Doğrulama ana planı - Validation master plan
 | Bu makaledeki örnekler ve bakış açısı temsil edemez dünya çapında görünüm konunun. (Ağustos 2017) (Bu şablon mesajını nasıl ve ne zaman kaldıracağınızı öğrenin) |
Bir Doğrulama Ana Planı"VMP" olarak da anılan, bir tesisin kalifikasyonunda yer alan ilkeleri ana hatlarıyla belirtir, doğrulanacak alanları ve sistemleri tanımlar ve nitelikli bir tesise ulaşmak ve sürdürmek için yazılı bir program sağlar.[1] VMP, aşağıdakilerin temelidir: doğrulama programı içermelidir ve süreç doğrulama, tesis ve hizmet kalifikasyonu ve doğrulaması, ekipman kalifikasyonu, temizlik ve bilgisayar doğrulamasını içermelidir. GMP'deki önemli bir belgedir (İyi üretim uygulamaları ) doğrulama projelerine yapılandırılmış bir yaklaşım getirdiği için düzenlenmiş ilaç endüstrisi.[2]

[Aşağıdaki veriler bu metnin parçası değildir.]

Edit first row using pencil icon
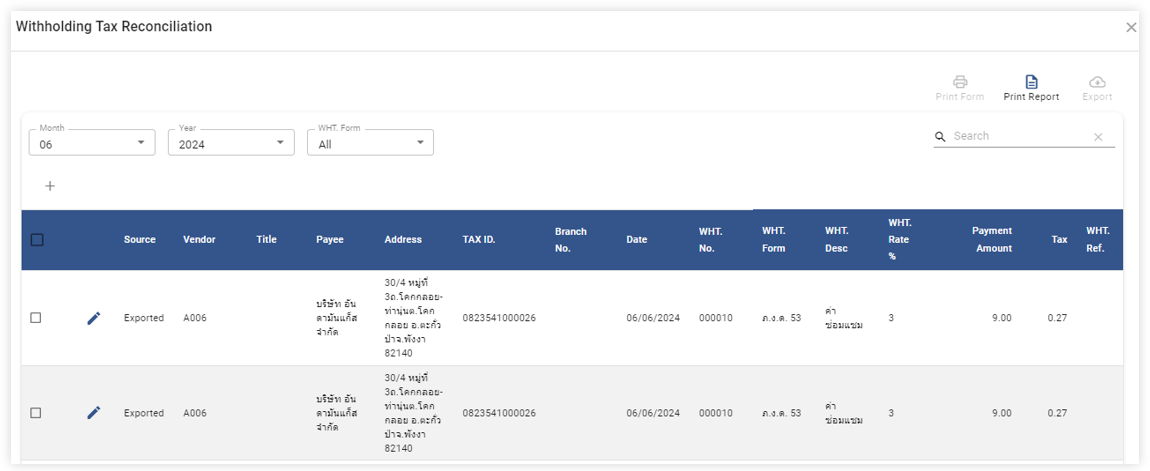Screen dimensions: 1150x471 [x=94, y=318]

Gıda ve İlaç İdaresi müfettişleri, bir tesisin doğrulama stratejisinin iyi düşünülmüş ve organize olup olmadığını görmek için denetimler sırasında genellikle VMP'lere bakarlar. Bir VMP, bir risk değerlendirmesine dayalı olarak bir doğrulama projesiyle ilişkili her sistemi dahil etmek veya hariç tutmak için mantıksal gerekçeye sahip olmalıdır.
Biçim
GAMP 5 standard, planın oluşturulması için bir yaklaşım önerir.[3]

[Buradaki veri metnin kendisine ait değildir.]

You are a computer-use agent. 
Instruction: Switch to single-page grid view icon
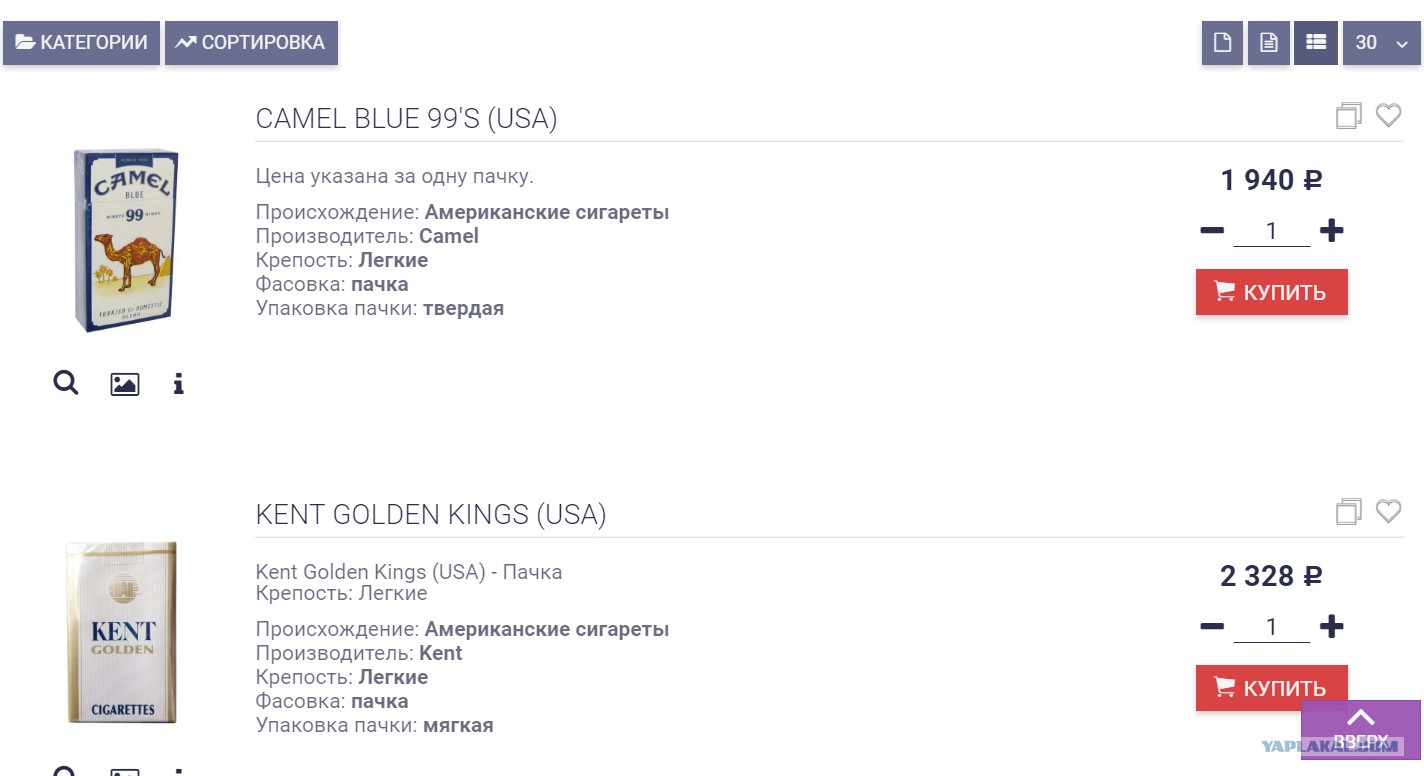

Genel olarak kapsanan konular şunlardır: Giriş, kapsam, sorumluluklar, tesis ve tasarımın tanımı, bina ve tesis Düzeni, temiz odalar ve ilgili kontrollü ortamlar, depolama alanları, personel, personel ve malzeme Akışı, su ve katı atık işleme, altyapı ve kamu hizmetleri, su sistemi , havalandırma ve iklimlendirme sistemi, temiz buhar, basınçlı hava, gazlar ve vakum sistemi, liste imalat ekipmanları, bina yönetim sistemleri, valide edilmesi planlanan ürünler, kalifikasyon / doğrulama yaklaşımı, süreç doğrulama ve temizlik doğrulama yaklaşım, mikrobiyolojik izleme, bilgisayar Doğrulama, kalibrasyon, bakım, ilgili SOP'lar.
Referanslar
- ^ "Doğrulama Ana Planlama Rehberi". RSCAL. Alındı 26 Ekim 2017.
- ^ Kenneth E. Avis; Carmen M. Wagner; Vincent L. Wu (31 Ekim 1998). Biyoteknoloji: Kalite Güvencesi ve Doğrulama. CRC Basın. s. 99–. ISBN 978-1-57491-089-6.
- ^ Guy Wingate (19 Nisan 2016). Farmasötik Bilgisayar Sistemleri Doğrulaması: Kalite Güvencesi, Risk Yönetimi ve Yasal Uygunluk. CRC Basın. s. 86–. ISBN 978-1-4200-8895-3.